• [Exercise instructions]: Convert the records from the line with "You are a computer-use agent. The image size is (980, 1204)." up to and including the line with "(x=242, y=367)" into a Markdown table with the columns Row and Line, omitting blank lines.
---- Provided entries
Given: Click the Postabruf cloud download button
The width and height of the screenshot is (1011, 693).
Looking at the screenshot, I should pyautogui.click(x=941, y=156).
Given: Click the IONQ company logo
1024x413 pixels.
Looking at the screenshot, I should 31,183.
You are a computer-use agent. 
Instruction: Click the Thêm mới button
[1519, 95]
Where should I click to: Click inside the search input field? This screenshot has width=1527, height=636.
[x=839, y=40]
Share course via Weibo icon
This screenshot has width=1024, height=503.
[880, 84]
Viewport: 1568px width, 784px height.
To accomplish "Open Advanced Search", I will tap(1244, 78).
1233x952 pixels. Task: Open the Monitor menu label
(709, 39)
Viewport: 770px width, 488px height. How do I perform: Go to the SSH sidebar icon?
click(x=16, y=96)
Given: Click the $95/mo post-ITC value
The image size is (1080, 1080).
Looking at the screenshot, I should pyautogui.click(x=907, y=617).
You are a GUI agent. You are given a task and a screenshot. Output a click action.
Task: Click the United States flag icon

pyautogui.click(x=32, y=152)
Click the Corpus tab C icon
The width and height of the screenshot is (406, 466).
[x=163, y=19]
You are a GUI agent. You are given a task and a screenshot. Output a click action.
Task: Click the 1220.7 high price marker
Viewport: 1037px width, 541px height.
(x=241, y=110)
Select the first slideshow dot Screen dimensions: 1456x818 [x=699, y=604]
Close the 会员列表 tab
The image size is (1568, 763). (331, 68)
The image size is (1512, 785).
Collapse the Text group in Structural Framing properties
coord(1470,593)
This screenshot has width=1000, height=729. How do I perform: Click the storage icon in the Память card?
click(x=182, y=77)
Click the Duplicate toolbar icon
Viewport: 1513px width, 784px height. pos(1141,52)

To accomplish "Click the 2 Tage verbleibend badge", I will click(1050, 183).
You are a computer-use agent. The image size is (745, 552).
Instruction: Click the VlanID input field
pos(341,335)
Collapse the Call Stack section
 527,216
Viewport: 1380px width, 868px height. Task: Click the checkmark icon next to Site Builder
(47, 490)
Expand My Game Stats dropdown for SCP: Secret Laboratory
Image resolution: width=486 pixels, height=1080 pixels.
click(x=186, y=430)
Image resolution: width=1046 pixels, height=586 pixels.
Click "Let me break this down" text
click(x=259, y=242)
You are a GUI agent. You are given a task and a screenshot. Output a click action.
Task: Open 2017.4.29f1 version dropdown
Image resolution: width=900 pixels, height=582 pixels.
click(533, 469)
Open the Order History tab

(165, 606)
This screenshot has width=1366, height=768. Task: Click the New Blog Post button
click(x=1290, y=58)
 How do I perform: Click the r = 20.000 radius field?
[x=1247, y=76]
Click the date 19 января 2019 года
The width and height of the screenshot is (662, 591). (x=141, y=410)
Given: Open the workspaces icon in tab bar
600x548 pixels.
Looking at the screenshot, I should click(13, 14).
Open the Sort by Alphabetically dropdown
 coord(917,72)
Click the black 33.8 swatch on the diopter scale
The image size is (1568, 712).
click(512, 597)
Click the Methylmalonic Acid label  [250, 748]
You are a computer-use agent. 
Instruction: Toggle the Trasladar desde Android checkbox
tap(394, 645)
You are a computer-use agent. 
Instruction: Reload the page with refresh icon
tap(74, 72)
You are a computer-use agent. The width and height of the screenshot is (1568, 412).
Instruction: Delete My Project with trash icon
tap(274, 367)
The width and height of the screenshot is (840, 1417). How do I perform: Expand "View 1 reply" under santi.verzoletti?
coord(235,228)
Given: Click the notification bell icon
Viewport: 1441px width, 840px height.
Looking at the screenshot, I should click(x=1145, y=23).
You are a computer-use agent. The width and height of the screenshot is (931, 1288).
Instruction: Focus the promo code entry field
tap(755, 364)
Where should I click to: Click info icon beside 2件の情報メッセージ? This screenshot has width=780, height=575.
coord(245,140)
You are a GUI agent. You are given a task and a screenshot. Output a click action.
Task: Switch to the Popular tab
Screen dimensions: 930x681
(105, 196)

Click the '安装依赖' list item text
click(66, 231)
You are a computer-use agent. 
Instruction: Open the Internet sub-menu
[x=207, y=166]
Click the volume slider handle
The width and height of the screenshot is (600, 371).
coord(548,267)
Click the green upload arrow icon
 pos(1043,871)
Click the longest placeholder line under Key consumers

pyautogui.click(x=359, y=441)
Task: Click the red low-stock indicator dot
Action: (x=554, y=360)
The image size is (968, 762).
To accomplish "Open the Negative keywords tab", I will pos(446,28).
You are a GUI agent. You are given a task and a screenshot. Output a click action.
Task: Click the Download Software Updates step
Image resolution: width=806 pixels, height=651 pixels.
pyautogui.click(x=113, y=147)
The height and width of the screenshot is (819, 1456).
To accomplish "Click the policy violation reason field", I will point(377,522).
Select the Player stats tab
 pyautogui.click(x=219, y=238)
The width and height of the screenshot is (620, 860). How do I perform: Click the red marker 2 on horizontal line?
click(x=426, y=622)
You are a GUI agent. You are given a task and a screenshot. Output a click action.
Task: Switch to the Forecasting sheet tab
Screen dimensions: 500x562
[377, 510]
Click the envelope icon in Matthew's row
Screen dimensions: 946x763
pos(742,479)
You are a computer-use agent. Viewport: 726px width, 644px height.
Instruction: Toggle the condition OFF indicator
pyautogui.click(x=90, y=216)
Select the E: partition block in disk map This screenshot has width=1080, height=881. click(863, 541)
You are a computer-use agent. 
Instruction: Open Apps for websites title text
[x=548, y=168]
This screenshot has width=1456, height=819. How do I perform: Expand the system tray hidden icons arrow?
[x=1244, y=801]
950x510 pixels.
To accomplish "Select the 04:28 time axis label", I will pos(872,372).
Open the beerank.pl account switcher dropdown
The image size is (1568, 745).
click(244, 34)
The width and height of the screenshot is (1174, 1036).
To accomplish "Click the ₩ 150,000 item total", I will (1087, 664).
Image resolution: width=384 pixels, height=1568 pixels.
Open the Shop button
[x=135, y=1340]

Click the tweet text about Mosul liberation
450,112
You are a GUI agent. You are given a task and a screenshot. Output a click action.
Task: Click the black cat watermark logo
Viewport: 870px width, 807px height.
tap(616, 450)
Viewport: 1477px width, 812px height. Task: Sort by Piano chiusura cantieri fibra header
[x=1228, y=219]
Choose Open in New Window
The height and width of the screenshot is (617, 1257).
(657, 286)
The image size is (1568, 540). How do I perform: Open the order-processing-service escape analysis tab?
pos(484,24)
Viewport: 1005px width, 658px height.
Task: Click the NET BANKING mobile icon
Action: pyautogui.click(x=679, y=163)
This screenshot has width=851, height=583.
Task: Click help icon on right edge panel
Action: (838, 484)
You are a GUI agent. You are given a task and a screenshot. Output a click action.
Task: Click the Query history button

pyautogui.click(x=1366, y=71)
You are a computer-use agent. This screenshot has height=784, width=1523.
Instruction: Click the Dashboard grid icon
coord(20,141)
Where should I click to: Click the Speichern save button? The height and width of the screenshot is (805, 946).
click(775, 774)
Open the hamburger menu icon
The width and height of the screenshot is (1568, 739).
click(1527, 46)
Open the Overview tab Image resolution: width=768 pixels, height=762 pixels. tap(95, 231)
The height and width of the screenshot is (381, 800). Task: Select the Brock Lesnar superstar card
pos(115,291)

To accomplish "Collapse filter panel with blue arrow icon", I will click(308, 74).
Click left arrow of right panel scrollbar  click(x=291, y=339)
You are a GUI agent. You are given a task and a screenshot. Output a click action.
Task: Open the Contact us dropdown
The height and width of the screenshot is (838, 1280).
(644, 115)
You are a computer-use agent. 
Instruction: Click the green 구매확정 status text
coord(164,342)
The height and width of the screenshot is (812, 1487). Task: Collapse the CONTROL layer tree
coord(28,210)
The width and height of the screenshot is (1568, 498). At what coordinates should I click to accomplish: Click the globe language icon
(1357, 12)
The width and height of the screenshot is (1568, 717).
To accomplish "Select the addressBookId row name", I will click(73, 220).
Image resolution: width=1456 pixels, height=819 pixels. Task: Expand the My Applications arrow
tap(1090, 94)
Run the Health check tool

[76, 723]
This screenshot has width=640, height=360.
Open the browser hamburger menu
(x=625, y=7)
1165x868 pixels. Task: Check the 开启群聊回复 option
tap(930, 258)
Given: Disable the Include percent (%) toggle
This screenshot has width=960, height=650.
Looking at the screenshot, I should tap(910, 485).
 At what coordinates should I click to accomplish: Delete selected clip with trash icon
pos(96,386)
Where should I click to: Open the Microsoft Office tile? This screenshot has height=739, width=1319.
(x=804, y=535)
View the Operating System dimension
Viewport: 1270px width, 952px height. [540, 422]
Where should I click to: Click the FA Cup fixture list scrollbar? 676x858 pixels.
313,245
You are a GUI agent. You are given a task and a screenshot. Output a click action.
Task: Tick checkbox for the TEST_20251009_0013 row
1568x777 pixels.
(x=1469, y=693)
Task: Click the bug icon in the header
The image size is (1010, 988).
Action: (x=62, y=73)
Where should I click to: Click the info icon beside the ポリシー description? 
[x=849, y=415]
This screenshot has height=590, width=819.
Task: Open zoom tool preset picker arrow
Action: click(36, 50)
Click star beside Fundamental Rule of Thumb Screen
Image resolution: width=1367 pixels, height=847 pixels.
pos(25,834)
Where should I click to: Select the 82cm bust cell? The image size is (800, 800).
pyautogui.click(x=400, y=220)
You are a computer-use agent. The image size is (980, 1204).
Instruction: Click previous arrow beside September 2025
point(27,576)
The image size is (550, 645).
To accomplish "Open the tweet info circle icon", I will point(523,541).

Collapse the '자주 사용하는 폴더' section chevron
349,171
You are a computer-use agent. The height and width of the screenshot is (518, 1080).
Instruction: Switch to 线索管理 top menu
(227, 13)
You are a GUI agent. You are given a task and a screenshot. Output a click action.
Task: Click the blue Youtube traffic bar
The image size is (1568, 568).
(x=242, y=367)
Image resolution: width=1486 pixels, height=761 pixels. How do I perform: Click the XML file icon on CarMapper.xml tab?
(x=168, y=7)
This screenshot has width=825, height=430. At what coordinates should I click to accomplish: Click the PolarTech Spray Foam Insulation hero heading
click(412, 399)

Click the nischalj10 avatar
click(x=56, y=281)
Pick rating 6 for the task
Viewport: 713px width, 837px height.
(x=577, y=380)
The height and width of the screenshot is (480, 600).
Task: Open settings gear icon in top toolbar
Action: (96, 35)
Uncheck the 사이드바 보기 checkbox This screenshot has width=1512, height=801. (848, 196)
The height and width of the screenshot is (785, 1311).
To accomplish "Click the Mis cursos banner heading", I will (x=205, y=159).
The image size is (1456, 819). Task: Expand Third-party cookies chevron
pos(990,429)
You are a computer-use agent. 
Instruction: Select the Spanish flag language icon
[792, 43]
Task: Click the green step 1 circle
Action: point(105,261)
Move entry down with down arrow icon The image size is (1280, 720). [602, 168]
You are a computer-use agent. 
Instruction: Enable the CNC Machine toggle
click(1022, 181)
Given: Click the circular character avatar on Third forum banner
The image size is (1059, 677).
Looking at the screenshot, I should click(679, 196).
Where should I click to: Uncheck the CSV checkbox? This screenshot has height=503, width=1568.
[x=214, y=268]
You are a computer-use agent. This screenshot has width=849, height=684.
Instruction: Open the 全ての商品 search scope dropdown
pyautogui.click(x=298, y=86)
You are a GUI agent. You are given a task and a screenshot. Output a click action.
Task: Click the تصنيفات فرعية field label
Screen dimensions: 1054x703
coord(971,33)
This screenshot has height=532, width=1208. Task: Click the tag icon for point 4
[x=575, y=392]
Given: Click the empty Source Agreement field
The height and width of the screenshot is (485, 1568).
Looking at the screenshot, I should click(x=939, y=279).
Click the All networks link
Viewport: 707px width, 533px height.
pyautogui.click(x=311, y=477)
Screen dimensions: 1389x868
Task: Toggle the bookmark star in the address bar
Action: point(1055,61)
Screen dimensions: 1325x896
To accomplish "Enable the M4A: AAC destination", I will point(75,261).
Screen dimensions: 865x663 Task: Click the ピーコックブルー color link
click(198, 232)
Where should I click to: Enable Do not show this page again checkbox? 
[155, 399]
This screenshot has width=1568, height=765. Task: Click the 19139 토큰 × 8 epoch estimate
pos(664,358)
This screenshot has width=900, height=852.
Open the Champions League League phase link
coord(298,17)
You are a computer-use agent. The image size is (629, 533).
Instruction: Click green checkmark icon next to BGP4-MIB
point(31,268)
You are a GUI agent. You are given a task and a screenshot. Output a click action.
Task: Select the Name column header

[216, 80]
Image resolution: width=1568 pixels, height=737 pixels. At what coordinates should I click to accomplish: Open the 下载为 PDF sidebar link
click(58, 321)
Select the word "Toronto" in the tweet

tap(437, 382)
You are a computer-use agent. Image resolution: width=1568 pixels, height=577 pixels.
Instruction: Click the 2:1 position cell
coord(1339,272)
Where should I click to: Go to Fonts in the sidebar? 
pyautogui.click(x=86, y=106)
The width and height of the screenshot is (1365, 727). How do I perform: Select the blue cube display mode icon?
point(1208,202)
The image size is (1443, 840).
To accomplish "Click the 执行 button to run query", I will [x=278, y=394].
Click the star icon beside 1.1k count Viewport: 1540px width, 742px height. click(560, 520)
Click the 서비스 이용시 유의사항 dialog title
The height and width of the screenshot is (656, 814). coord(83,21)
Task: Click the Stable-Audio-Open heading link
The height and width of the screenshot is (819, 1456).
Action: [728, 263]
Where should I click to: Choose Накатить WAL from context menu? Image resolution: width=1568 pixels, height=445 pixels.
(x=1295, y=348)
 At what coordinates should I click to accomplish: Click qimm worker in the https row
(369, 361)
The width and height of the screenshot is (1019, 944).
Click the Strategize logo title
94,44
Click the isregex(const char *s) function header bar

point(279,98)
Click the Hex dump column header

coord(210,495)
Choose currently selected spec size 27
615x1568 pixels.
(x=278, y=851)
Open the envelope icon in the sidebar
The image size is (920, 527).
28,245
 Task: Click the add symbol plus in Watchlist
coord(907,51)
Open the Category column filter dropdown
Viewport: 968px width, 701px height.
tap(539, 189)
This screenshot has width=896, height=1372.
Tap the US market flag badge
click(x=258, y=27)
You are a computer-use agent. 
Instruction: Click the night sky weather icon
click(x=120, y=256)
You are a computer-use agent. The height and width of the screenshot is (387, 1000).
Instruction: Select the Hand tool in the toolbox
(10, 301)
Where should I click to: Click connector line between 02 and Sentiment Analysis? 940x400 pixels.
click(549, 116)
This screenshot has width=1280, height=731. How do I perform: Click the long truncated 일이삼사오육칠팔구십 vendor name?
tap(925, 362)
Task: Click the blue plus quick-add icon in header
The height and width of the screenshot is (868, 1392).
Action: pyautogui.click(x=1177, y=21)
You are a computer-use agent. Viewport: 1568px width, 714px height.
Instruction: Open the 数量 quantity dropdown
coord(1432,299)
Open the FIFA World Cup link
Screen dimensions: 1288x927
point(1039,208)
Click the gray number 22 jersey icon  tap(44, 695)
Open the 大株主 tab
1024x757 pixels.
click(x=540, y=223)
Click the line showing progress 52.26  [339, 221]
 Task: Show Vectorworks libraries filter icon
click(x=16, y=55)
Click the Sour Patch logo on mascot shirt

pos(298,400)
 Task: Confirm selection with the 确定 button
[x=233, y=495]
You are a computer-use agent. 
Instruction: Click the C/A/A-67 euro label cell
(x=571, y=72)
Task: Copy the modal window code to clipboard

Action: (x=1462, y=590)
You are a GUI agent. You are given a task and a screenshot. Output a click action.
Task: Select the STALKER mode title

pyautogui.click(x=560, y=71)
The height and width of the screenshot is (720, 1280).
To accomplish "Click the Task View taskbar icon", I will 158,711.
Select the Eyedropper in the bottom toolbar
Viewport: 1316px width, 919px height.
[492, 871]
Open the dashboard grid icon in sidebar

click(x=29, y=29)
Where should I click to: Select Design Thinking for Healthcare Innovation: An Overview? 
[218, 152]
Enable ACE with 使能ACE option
--------
• [Task result]:
| Row | Line |
|---|---|
| 1 | You are a computer-use agent. The image size is (980, 1204). |
| 2 | Instruction: Click previous arrow beside September 2025 |
| 3 | point(27,576) |
| 4 | The image size is (550, 645). |
| 5 | To accomplish "Open the tweet info circle icon", I will point(523,541). |
| 6 | Collapse the '자주 사용하는 폴더' section chevron |
| 7 | 349,171 |
| 8 | You are a computer-use agent. The height and width of the screenshot is (518, 1080). |
| 9 | Instruction: Switch to 线索管理 top menu |
| 10 | (227, 13) |
| 11 | You are a GUI agent. You are given a task and a screenshot. Output a click action. |
| 12 | Task: Click the blue Youtube traffic bar |
| 13 | The image size is (1568, 568). |
| 14 | (x=242, y=367) |